Rick Chouteau, Senior Vice President
Paycor

The ongoing implementation of the Affordable Care Act (ACA) has put many organizations in frenzy mode as they strive to meet the new regulations introduced by the law. And while the ACA will impact certain organizations differently, they all have at least one thing in common: their reporting obligations to the IRS will increase tremendously. With new requirements going into effect for the 2015 tax year, now is the time for companies to look at their current ACA strategy and adjust their approach accordingly.

While large employers – those with 100 or more full-time employees – were required to provide their full-time employees with affordable health coverage as of January 1, 2015, this requirement will go into effect on January 1, 2016 for those with between 50 and 99 full-time equivalent employees.
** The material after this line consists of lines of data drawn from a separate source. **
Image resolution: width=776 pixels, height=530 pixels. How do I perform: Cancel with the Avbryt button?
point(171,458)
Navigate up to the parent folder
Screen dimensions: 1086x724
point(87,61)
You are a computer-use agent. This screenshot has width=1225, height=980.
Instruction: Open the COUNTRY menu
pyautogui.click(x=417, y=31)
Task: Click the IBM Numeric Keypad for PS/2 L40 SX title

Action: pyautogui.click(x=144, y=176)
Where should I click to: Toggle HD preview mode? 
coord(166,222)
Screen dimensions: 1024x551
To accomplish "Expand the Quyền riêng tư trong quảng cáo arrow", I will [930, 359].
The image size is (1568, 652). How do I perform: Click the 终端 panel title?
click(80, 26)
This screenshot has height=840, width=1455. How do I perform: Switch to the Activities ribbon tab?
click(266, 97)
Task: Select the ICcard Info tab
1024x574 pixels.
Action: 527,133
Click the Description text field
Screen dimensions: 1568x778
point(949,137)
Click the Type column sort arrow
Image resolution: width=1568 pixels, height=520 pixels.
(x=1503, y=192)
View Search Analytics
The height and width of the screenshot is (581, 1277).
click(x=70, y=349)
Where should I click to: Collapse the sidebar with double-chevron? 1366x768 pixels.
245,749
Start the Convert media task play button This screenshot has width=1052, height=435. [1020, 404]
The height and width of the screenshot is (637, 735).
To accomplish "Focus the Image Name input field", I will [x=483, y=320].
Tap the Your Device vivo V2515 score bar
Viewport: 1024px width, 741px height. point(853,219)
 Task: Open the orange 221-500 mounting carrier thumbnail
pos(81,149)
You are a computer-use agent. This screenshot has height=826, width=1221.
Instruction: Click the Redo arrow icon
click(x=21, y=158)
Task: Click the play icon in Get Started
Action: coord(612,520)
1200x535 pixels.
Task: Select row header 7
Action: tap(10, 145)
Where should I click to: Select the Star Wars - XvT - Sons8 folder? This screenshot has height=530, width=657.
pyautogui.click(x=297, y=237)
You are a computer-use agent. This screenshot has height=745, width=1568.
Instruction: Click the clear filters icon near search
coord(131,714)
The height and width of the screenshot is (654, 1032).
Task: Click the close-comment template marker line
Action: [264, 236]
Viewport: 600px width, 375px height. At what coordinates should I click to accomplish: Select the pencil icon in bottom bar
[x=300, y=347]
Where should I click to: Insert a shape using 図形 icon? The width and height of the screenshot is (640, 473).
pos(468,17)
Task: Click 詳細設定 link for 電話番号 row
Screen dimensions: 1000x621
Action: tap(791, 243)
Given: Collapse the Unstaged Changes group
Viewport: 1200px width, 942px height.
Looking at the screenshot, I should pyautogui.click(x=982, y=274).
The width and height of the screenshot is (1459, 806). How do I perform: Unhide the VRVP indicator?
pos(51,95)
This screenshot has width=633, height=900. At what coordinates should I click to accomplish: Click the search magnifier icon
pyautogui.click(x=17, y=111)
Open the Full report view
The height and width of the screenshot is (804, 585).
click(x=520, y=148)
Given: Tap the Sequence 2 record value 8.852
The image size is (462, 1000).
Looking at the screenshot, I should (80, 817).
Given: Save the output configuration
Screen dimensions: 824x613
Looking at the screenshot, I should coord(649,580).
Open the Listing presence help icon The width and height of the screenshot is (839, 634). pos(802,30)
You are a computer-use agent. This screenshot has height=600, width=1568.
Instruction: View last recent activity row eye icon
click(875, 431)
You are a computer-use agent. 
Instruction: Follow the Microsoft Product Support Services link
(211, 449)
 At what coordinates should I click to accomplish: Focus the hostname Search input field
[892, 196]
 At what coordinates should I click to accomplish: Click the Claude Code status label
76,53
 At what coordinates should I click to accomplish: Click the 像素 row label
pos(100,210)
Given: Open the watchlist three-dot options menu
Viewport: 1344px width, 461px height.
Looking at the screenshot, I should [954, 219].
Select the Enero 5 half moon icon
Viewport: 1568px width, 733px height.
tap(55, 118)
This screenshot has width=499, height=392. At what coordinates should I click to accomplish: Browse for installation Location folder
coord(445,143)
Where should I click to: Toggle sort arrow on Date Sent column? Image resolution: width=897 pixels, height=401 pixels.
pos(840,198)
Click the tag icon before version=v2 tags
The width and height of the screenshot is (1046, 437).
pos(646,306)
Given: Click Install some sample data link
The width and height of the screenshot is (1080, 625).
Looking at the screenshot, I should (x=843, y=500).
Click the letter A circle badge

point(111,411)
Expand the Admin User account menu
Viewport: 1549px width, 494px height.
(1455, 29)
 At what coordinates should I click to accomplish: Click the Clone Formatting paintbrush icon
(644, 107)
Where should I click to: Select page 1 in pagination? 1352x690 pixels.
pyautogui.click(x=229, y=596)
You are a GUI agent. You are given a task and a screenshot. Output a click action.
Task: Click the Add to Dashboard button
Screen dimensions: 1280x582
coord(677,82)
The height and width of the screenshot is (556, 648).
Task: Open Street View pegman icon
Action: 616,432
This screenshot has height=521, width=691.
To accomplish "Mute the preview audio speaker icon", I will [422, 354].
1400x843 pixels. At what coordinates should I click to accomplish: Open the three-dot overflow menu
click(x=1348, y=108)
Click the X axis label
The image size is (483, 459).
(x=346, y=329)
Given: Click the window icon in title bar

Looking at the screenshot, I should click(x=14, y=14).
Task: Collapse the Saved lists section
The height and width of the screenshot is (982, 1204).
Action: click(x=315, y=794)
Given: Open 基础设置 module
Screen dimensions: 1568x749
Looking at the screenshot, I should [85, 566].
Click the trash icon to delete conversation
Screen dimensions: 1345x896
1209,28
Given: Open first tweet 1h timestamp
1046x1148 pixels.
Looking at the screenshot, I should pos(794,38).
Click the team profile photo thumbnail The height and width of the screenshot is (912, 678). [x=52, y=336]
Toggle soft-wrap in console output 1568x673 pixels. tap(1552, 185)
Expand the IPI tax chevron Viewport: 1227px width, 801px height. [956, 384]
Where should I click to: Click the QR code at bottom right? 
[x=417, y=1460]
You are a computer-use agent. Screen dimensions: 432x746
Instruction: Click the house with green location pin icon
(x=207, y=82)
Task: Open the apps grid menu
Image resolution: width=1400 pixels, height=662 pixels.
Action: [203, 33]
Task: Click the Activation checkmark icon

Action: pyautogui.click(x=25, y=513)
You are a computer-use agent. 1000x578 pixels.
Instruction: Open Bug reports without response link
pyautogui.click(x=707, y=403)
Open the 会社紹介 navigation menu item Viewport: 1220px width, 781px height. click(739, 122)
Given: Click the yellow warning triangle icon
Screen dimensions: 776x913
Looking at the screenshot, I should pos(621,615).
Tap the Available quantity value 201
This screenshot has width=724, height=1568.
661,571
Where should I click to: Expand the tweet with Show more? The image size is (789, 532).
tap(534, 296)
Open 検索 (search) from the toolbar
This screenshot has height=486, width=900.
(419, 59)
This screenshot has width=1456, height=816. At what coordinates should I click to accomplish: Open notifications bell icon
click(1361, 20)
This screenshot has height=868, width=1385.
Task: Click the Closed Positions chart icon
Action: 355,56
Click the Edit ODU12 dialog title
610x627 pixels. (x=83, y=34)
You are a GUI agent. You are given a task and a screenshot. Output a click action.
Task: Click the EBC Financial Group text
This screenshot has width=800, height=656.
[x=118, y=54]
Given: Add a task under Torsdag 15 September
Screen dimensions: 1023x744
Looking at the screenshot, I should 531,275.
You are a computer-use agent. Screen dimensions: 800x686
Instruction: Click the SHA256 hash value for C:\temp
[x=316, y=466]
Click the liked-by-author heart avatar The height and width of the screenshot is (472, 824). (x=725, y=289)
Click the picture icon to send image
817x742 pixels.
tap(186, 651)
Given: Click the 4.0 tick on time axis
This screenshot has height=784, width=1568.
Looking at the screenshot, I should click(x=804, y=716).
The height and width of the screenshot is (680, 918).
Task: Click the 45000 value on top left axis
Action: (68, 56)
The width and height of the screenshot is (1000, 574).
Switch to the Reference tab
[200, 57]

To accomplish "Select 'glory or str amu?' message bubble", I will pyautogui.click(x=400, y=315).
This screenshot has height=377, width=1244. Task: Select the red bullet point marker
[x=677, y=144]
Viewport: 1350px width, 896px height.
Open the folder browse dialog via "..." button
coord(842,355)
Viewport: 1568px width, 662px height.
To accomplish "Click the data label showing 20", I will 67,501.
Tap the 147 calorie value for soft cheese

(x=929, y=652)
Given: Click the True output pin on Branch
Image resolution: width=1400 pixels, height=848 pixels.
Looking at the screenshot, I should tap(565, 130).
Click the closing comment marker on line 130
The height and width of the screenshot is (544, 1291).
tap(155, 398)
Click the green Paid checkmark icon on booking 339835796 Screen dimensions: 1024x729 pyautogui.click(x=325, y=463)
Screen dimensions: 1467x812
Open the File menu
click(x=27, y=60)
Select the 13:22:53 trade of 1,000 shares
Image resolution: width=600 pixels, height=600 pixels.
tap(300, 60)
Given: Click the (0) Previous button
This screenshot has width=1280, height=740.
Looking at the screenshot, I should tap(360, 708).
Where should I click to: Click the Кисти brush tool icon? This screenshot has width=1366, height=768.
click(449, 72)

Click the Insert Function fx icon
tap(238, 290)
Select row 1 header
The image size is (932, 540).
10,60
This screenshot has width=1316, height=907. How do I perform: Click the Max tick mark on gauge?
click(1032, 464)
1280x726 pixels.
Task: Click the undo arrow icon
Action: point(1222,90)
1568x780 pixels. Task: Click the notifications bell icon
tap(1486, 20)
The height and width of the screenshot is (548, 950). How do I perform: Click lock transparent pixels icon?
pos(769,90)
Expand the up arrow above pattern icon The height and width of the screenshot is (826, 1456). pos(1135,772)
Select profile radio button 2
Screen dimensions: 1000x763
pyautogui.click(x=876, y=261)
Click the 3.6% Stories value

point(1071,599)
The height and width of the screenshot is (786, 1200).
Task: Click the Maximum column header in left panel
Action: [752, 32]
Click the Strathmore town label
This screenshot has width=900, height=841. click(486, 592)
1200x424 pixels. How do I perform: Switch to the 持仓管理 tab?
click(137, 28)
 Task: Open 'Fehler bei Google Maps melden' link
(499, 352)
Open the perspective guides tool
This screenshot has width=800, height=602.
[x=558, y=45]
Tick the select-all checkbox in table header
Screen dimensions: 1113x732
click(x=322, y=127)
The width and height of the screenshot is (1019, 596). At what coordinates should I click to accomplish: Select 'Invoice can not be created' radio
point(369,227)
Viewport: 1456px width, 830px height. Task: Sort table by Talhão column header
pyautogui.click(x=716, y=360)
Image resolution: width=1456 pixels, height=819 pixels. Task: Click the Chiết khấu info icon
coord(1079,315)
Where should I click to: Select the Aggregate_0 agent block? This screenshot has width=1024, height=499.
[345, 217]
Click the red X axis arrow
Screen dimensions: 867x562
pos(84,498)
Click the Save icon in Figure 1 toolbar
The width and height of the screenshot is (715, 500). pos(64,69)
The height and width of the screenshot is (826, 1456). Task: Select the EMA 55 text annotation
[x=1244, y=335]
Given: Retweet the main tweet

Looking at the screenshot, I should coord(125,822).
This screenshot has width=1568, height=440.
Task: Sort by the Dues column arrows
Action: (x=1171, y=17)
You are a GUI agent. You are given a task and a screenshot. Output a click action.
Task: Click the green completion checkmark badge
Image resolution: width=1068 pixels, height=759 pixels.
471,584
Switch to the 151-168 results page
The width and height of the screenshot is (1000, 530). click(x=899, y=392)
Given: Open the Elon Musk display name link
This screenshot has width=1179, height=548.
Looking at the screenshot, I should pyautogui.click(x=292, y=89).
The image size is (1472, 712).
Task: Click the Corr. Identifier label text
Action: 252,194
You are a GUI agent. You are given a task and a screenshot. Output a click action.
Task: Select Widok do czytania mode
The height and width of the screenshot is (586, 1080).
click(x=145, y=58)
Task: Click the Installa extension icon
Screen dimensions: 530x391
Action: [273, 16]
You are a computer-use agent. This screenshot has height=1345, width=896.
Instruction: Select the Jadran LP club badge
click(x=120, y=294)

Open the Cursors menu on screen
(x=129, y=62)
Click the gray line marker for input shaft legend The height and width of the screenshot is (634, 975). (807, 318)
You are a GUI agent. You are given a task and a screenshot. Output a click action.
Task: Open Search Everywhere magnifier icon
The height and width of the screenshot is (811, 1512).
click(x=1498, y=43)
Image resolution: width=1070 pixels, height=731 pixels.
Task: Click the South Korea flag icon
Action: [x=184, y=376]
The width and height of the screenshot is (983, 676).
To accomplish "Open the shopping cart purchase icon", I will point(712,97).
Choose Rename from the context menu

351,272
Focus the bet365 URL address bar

However, these companies must still comply with the same reporting requirements as large employers for 2015. As the cut-off date for providing coverage and reporting those numbers to the IRS will be here before we know it, it is crucial that companies understand what they can do to fully prepare for these deadlines.

So, what are the main things employers should do to ensure they’re ready for the ACA? Consider the following five points:

1. Lowered threshold for full-time employees: Traditionally, those working 40 hours were considered full time; however, under the ACA, any employee working at least 30 hours per week or 120 hours per month is considered full time. This is an important distinction as it requires a new way of classifying employees.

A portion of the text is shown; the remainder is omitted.